1-1-e1669908198824-png
40392330_wm-2340160-2694608-jpg

Le président du TC met en garde contre les « tentatives de pression sur les tribunaux pour qu’ils décident d’une certaine manière »

Dans un discours prononcé à la séance d’ouverture de la conférence internationale commémorant le 40e anniversaire de la Cour constitutionnelle, João Caupers a souligné que, ces derniers temps, il y a eu « une intensification de l’exposition des juridictions constitutionnelles à l’opinion publique ».

Caupers a déclaré que « les affaires les plus pertinentes pendantes devant les tribunaux portugais, y compris la Cour constitutionnelle, sont abondamment commentées, dans les médias et sur les réseaux sociaux, avant même qu’elles ne soient connues », mais sans signaler des situations concrètes.

Pour le président de la Cour constitutionnelle, ces propos sont tenus « par ceux qui, n’ayant que peu ou pas connaissance des enjeux – souvent très délicats -, ne s’abstiennent pas de rendre des jugements hâtifs et mal fondés ».

« Si parfois l’ignorance est compréhensible et demande un effort plus intense de la part des tribunaux pour mieux expliquer leurs mécanismes de prise de décision, à d’autres moments elle déguise mal les tentatives de pression sur les tribunaux pour qu’ils décident d’une certaine manière », a-t-il averti.

João Caupers a estimé qu' »il ne semble pas possible d’inverser cette situation, il faudra donc réfléchir à la meilleure façon d’y faire face, sans affecter la réserve de l’activité judiciaire et la tranquillité indispensable à la considération judiciaire ».

Cette mise en garde de João Caupers a été faite dans un discours dans lequel il a indiqué que « de nombreux changements » ont lieu dans le monde de la justice constitutionnelle et dans lequel il a évoqué la question des métadonnées.

Parmi les différents changements qu’il a relevés, le président de la Cour constitutionnelle a spécifiquement abordé le problème de « l’équilibre entre les valeurs de liberté et de sécurité », estimant qu’après que l’implantation de la démocratie eut transformé la « défense des libertés » en le « plus précieux », on assiste aujourd’hui à une évolution de cette « hiérarchie des valeurs ».

João Caupers a souligné que « les transformations que le monde a connues ces dernières années », notamment dues à « des phénomènes tels que la mondialisation et le terrorisme », ont accentué « les impulsions sécuritaires ».

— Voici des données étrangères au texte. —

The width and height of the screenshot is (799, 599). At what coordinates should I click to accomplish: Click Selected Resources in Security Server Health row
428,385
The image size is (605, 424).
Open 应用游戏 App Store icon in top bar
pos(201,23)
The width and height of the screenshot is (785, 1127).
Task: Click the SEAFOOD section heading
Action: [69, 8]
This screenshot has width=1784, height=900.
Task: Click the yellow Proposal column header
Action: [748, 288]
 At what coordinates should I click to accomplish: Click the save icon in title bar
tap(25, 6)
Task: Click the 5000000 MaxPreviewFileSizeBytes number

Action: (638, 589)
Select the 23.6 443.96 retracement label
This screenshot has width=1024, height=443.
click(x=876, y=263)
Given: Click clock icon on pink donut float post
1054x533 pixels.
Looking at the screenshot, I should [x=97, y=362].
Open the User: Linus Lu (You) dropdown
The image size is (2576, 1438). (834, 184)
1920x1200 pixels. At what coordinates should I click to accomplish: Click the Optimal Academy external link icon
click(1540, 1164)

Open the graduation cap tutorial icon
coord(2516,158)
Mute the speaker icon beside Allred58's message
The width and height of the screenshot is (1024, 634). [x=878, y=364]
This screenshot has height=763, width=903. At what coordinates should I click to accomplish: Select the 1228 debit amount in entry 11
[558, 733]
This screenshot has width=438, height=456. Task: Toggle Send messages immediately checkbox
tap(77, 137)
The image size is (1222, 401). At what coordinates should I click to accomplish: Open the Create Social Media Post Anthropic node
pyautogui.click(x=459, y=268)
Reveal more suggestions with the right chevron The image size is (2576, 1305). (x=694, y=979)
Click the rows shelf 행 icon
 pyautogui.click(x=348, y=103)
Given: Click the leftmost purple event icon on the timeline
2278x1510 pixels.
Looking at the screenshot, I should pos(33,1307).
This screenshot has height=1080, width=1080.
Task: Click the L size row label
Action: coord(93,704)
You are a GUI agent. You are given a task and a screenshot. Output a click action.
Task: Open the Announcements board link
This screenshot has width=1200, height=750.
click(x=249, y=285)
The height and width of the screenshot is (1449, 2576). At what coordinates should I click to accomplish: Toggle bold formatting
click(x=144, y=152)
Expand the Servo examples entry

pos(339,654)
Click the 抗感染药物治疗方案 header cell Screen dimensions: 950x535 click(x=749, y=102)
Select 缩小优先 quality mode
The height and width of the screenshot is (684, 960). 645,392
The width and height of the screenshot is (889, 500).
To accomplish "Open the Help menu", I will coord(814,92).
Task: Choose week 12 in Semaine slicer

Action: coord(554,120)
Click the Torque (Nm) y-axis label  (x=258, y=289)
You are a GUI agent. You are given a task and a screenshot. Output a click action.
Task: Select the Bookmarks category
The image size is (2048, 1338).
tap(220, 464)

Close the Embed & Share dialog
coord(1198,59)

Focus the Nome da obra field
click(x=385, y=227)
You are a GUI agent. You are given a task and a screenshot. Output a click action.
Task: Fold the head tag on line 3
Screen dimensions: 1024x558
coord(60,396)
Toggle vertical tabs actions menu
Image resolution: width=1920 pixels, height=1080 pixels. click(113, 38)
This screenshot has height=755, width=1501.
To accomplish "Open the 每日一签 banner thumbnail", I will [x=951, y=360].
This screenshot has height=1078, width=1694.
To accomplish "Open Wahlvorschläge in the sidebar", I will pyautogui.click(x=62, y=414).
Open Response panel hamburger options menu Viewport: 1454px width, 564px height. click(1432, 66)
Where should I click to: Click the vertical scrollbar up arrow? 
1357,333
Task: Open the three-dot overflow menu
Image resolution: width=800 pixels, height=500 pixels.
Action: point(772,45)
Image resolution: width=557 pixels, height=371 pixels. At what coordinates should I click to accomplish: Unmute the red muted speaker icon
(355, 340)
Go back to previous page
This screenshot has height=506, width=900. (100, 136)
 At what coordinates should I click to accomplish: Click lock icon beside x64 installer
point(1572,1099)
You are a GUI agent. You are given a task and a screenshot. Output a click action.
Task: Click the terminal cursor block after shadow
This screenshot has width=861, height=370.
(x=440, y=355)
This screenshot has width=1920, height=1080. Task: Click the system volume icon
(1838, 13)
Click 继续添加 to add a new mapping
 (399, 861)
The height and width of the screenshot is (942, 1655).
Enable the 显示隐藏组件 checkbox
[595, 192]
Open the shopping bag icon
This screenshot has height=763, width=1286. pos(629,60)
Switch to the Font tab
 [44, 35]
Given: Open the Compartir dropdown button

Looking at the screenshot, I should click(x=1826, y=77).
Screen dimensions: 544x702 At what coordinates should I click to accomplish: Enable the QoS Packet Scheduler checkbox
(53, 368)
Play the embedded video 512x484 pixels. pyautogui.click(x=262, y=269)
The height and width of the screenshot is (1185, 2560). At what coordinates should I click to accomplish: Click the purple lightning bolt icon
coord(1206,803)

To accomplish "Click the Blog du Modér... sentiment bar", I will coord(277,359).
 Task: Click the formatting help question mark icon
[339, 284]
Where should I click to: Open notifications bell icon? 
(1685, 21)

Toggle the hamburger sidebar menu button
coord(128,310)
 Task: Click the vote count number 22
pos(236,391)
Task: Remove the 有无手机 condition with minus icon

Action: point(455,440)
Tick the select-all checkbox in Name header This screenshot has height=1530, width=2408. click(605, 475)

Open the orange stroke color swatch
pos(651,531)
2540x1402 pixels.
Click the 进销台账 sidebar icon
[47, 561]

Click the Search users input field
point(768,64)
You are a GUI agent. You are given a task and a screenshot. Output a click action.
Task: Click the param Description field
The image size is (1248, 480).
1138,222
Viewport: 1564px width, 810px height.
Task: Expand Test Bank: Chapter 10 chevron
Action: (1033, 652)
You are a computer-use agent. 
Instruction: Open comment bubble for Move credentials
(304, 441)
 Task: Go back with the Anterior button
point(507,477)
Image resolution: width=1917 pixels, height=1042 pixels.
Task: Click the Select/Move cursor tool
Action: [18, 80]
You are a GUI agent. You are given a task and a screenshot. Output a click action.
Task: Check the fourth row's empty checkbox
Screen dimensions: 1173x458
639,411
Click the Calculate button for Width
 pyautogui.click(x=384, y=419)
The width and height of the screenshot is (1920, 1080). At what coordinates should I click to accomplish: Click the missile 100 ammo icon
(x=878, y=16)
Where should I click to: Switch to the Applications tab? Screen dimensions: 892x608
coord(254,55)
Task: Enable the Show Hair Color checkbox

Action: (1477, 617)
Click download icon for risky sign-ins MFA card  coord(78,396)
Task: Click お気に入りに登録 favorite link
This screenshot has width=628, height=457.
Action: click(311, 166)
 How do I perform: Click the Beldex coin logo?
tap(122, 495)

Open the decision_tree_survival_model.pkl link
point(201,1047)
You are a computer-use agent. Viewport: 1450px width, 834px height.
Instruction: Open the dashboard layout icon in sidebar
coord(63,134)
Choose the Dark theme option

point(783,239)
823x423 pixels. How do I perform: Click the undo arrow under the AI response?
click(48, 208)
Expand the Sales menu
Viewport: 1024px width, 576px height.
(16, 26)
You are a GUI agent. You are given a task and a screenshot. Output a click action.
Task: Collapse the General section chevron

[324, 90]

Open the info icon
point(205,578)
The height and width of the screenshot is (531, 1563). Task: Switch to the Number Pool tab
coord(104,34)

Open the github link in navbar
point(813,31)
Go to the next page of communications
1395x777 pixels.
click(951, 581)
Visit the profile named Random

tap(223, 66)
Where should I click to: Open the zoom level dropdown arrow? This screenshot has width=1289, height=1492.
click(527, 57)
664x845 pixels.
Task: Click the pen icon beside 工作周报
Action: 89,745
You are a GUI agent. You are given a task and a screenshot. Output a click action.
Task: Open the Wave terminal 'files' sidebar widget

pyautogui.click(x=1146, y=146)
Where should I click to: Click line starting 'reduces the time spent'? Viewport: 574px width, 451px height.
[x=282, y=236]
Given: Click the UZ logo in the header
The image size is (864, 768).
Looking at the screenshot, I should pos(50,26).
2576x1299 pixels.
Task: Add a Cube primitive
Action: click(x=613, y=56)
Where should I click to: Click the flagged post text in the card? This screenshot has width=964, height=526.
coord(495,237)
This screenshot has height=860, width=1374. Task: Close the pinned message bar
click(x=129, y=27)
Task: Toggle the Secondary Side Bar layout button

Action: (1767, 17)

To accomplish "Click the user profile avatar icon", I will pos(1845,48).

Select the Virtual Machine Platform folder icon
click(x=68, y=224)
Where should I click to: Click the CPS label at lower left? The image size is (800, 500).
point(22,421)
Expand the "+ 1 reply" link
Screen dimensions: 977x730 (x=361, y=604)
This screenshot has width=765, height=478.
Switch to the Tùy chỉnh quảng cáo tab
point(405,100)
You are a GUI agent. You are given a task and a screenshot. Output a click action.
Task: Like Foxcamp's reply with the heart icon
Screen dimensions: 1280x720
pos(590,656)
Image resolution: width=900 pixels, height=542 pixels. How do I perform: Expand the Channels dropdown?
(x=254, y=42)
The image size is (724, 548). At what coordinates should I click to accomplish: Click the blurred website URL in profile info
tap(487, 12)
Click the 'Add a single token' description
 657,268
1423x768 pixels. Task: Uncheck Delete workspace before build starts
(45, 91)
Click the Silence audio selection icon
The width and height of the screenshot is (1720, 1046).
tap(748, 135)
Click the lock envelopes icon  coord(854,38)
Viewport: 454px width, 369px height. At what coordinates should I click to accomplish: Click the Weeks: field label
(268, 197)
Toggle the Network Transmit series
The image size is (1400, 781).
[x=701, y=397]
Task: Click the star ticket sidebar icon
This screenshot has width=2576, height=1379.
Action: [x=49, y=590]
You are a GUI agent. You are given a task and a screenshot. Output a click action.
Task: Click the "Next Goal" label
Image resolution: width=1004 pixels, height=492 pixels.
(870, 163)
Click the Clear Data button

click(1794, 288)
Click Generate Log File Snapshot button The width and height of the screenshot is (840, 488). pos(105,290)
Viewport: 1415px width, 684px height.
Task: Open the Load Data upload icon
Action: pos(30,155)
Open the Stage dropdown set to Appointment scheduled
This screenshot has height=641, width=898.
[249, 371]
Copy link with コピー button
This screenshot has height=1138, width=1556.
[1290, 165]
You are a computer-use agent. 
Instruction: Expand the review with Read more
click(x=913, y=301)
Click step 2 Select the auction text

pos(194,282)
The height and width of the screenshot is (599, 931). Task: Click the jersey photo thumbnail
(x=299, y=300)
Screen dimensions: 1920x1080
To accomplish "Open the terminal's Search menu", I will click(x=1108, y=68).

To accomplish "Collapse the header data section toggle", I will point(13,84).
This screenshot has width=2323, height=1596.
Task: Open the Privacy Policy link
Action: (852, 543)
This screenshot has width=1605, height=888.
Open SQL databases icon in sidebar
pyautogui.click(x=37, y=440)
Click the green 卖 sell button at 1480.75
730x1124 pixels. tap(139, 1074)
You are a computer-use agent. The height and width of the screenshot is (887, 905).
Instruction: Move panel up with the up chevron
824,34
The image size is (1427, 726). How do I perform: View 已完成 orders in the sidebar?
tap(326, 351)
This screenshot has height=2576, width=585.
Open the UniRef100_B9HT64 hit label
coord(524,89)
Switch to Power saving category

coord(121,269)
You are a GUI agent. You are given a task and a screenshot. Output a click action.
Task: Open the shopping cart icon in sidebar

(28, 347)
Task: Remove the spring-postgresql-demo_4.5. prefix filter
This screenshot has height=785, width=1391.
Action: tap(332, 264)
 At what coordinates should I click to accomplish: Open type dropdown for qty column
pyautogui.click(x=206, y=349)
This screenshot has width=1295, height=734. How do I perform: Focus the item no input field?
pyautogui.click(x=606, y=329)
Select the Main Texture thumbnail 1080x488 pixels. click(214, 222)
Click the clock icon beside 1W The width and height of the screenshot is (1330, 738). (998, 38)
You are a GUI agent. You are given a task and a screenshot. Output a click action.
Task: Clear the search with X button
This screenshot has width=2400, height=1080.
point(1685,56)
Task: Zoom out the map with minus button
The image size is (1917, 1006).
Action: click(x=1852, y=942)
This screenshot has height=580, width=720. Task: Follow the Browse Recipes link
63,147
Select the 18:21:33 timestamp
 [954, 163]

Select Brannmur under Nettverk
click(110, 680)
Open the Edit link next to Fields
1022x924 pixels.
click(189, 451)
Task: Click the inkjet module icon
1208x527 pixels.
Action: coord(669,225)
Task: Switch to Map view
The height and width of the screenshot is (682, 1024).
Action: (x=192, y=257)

« La valeur de la sécurité prenait du poids, la peur – intensifiée en raison de l’impact de la pandémie de covid-19 – accentuait les impulsions sécuritaires, augmentant les restrictions aux libertés jusqu’à récemment considérées comme inacceptables et désormais considérées comme inévitables », a-t-il souligné.

Selon le président de la Cour constitutionnelle, « ce n’est pas seulement le souci de sécurité, au sens le plus strict du terme, qui a mis en péril la liberté : il s’est ajouté à la normalisation de la violation de la vie privée des citoyens, également facilitée par des mesures combattre la pandémie, sans laquelle il n’y a pas de liberté qui puisse résister ».

À ce stade, João Caupers a fait référence à la soi-disant loi sur les métadonnées, qui est actuellement en cours d’examen par le parlement, après qu’en avril 2022, la Cour constitutionnelle a déclaré certaines de ses normes inconstitutionnelles.

« L’accumulation de données personnelles sur les citoyens, prétendument fondées sur leur défense, a dramatisé leur accès, une situation qui se reflète dans la polémique qui fait rage en Europe et dans ses institutions sur les soi-disant métadonnées », a-t-il souligné.

Caupers s’est également référé à une récente décision de la Cour constitutionnelle allemande, qui a déclaré inconstitutionnelle l’utilisation, par la police et les forces de sécurité, d’algorithmes prédictifs, qui permettaient « d’établir des profils d’éventuels coupables avant même que tout crime ne soit commis ».

« Nous pouvons voir qu’un avenir menaçant frappe déjà à notre porte. Mais la décision du tribunal prestigieux démontre également qu’elle peut et doit être combattue. Les juridictions constitutionnelles ainsi que la Cour de justice de l’Union européenne (CJUE) auront, je crois, un rôle important dans la résolution de ce grave problème », a-t-il déclaré.

Caupers considère ainsi que « l’avenir des juridictions constitutionnelles apparaît complexe, problématique et exigeant ».

« Pour y faire face, ils vont devoir se réinventer. Sauront-ils faire ? Peuvent-ils le faire? Le feras tu? » interrogé.